Description of the task | Which lines of the records below contain the word "agent"? Show each one.

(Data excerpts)
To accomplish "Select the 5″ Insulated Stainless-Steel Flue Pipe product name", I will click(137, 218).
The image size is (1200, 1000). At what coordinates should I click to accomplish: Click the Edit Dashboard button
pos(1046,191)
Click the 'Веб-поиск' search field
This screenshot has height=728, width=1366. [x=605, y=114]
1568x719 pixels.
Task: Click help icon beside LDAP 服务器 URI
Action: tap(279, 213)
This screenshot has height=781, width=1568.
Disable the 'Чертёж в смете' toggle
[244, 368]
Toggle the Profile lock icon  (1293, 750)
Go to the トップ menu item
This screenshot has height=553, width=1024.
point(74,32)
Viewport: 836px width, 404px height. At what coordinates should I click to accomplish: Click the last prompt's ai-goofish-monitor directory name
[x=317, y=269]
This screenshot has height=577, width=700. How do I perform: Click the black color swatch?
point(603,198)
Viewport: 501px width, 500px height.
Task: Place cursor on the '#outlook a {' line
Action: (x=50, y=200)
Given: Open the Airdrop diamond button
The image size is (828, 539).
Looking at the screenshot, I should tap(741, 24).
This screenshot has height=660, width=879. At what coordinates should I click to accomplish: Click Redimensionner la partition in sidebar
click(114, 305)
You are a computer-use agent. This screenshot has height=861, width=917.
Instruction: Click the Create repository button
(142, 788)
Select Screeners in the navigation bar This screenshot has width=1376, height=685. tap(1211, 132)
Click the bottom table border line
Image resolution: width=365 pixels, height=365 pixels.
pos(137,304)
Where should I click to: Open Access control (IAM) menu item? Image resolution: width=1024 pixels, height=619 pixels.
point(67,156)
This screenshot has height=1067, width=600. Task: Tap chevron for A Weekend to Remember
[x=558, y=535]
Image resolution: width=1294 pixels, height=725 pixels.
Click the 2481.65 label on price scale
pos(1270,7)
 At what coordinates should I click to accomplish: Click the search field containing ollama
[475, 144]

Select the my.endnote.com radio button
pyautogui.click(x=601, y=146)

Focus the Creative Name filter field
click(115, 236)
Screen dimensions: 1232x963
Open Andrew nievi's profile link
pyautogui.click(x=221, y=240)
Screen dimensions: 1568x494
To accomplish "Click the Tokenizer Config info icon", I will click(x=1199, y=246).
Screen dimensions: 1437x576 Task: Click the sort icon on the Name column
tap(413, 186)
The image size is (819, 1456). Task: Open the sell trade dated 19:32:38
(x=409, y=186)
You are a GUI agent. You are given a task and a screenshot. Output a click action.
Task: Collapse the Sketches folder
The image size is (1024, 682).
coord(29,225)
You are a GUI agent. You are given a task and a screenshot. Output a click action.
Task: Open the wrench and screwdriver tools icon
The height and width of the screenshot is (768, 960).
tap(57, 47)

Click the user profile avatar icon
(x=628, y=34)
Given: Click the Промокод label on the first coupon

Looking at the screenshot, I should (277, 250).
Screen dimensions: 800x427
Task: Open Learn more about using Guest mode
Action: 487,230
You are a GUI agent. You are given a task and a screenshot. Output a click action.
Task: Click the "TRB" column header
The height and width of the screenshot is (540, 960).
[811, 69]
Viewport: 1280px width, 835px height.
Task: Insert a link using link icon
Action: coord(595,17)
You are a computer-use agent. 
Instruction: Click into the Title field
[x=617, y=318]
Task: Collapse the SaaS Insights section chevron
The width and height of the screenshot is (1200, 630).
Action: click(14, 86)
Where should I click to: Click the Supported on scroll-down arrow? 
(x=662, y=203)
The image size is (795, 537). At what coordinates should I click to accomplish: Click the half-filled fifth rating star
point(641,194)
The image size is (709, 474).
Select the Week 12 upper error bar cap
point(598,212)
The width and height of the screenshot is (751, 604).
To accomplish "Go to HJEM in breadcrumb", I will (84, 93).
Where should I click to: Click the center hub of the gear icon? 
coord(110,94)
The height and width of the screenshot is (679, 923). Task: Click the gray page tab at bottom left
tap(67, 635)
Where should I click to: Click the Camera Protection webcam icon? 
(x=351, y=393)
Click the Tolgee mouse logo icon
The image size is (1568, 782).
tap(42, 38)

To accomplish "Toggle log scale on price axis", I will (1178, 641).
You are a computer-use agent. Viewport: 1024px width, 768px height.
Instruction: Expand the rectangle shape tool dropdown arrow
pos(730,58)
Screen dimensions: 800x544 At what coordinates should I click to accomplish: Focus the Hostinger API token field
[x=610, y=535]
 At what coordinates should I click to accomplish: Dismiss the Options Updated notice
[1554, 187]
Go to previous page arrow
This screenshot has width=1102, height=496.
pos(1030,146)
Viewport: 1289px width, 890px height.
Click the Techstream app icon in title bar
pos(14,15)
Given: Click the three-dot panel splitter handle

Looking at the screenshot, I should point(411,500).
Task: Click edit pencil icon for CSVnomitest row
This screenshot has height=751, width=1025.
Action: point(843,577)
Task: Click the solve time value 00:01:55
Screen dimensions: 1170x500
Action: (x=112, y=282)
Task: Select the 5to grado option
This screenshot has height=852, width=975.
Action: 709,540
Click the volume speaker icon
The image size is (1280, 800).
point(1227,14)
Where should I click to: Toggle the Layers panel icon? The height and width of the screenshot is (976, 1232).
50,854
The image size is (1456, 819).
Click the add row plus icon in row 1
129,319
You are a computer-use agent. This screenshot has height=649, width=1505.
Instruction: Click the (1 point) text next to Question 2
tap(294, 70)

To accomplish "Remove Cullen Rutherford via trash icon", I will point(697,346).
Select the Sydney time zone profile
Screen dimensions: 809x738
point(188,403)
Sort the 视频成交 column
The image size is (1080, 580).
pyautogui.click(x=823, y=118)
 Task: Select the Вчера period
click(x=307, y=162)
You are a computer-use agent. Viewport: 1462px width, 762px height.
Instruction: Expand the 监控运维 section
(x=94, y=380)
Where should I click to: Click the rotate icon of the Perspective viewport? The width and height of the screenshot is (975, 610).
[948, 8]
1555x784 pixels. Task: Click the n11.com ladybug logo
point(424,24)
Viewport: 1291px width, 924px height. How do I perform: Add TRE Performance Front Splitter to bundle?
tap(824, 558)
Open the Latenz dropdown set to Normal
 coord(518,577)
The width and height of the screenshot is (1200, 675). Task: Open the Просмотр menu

Finished task |
You are a computer-use agent. This screenshot has height=861, width=917.
You are a GUI agent. You are given a task and a screenshot. Output a click action.
You are a GUI agent. You are given a task and a screenshot. Output a click action.
You are a GUI agent. You are given a task and a screenshot. Output a click action.
You are a computer-use agent. 
You are a computer-use agent. Viewport: 1024px width, 768px height.
You are a computer-use agent. This screenshot has height=649, width=1505.
You are a computer-use agent. Viewport: 1462px width, 762px height.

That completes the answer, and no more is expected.